Business Services Industry
Tax options for handling obsolete inventories
Nation's Business, Dec, 1997 by Gloria Gibbs Marullo
If you have excess or obsolete inventory, you have two ways to turn it into a tax deduction: write it down or give it away. For many small businesses, the best option might be to give it away.
Inventories of any type can be donated to charity, but not all companies get the same deduction for donating the same types of goods, says Gary L. Rodgers, a partner with accounting firm Kennedy and Coe in Englewood, Colo.
If your company is an S corporation, a partnership, or a sole proprietorship, and if you donate inventory to a charity that uses the goods to help people who are ill or needy or to help children, you generally can take a tax deduction for your cost of producing the inventory.
Related Results
For C corporations, the deduction increases to the cost of the inventory plus half the difference between that cost and the fair market value of the goods--not to exceed twice the cost of the inventory.
Once you have mastered the math, your next hurdle is to find a nonprofit organization that can use your old inventory. United Way and Goodwill Industries, two of the nation's largest charitable organizations, typically accept donations of food, clothing, and furniture.
Many churches also receive and distribute donated items, but they may not be able to accept all the types of products you want to donate. That's where organizations such as Gifts In Kind International and the National Association for the Exchange of Industrial Resources (NAEIR) enter the picture.
Redistribution Channels
Gifts In Kind International in Alexandria, Va., (703) 836-2121, has a list of about 50,000 charities to which it can channel donated goods; it gave away over $230 million worth of goods last year.
The NAEIR is a charity clearinghouse with warehouses in Galesburg, Ill., and Porterville, Calif., and can be reached at 1-800-562-0955. It collects donated goods and distributes them to more than 10,000 nonprofit members such as hospitals, schools, churches, and homeless shelters. These nonprofits pay annual dues of $275 to $575 and most receive more than $10,000 in goods each year.
"Our fastest-moving items are office supplies, toys, clothing, power tools, electrical and plumbing supplies, and janitorial supplies," says Jack Zavada, director of communications, "but it's amazing what organizations can use."
His favorite example: a donation of 10 gallon tins of pickled sharks used for high-school biology classes. They were gone in less than a week, he says.
Another unusual donation: 200,000 arrows from True Flight Arrow Co. in Monticello, Ind., the world's largest arrow assembler. "We average between 50 and 80 employees a year who [collectively] produce between 20,000 and 50,000 arrows a day," says John Gooding, the firm's president.
"We sell to large retailers like Wal-Mart and Kmart, so we have to keep a certain level of inventory on hand. What typically happens is a [retailer] will start ordering a different stock number, which leaves us with an inventory of obsolete arrows."
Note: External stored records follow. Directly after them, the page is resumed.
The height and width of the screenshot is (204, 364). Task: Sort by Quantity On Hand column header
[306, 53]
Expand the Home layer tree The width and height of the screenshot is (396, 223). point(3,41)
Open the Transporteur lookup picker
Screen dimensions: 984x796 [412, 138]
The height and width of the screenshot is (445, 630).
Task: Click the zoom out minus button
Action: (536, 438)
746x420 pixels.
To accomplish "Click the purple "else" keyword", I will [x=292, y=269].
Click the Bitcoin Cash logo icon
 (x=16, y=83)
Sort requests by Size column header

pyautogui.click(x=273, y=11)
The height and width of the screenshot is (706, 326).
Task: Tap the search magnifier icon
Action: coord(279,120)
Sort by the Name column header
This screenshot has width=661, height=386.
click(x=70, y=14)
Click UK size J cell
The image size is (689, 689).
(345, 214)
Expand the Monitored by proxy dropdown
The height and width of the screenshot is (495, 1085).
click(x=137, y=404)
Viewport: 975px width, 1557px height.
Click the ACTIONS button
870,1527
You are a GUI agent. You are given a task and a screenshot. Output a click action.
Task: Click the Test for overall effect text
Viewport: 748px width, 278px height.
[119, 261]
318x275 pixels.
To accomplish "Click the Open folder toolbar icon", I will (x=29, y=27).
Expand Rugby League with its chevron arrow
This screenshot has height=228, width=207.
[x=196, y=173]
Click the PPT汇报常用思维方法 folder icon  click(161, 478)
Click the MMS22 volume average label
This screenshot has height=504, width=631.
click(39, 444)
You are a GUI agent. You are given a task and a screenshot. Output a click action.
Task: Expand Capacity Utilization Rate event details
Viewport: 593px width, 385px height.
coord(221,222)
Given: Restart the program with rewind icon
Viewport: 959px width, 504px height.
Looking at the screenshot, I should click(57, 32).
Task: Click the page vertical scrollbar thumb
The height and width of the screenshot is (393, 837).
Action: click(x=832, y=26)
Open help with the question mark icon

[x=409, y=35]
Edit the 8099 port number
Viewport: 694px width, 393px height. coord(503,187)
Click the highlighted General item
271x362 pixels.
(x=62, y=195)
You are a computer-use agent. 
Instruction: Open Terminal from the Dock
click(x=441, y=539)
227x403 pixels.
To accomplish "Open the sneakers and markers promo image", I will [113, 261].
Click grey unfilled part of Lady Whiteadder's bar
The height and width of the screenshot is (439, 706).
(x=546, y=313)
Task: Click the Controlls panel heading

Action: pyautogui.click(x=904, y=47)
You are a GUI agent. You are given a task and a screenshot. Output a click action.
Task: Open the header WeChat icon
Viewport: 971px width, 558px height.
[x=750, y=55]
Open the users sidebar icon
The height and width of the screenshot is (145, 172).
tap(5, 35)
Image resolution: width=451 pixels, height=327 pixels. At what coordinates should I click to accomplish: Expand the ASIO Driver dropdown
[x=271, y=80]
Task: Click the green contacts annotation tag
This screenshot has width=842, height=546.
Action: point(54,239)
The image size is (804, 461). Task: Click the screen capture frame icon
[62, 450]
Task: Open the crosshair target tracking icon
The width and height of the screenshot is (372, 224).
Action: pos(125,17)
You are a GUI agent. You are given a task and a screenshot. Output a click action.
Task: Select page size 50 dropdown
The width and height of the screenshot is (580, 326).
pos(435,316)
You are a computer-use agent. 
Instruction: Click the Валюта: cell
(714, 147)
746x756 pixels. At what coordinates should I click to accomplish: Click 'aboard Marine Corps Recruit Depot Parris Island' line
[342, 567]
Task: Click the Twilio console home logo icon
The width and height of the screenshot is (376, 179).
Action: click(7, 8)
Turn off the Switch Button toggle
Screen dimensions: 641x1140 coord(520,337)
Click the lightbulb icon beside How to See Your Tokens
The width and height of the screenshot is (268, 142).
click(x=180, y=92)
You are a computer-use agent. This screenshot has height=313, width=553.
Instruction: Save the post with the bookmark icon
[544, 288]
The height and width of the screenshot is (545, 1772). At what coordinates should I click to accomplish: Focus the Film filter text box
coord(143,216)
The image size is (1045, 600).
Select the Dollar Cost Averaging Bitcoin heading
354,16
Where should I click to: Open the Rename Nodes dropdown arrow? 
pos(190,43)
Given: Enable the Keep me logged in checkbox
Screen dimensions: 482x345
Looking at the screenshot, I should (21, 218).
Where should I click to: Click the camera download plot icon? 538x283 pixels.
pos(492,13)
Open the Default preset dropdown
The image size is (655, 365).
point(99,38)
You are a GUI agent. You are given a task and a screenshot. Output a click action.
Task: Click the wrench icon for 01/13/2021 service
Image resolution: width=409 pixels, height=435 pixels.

The NAEIR was Gooding's fourth choice for disposing of the arrows. "We first offered the arrows to the c customer at a discount," he says. "The following year we tried a deeper discount. After that we looked at what liquidators were willing to pay. When the liquidator's price was too low, we decided to donate the inventory." The NAEIR targeted the arrows to high-school archery programs.
The Write-Down Option
If you prefer not to give away inventory, try writing down its value to get a tax deduction. It's not too late to get a deduction for the current tax year, but you need to move fast, says Harry Cohen, a partner with Stonefield Josephson, an accounting firm in San Francisco.
Inventory items that cannot be sold at regular prices may be valued at the net realizable value (selling price less direct costs of disposition) if the items are actually offered for sale within 30 days after the inventory date.
That means if you take an inventory at the end of December and offer the items for sale (to establish the lower price) before the end of January 1998, you can deduct the decline in value on your 1997 business tax return.
Congress this year made it somewhat easier to take a deduction for inventory shrinkage resulting from theft, breakage, and bookkeeping errors, says Rodgers. Under a provision of the Taxpayer Relief Act of 1997, passed in August, "if you took a physical inventory during 1997, you can now take a deduction for shrinkage based on a year-end estimate rather than an actual December inventory," says Rodgers. While there are some exceptions, the new rule generally applies to companies with tax years ending after Aug. 5, 1997.
Under prior law, companies were required to take actual inventories at year's end to establish shrinkage.
The Need For Forecasting
For florists, grocers, and other businesses, dealing with perishable inventories, the best way to avoid excess inventory is to develop a nose for forecasting the exact amount needed to meet customer demand, says Ron Lies, owner of Ehninger Florist in South Bend, Ind. "I've been a florist for 14 years," says Lies, "and you have to be 1,000 times better today at forecasting sales and inventory. Shrinkage--in our case, old flowers--can kill you."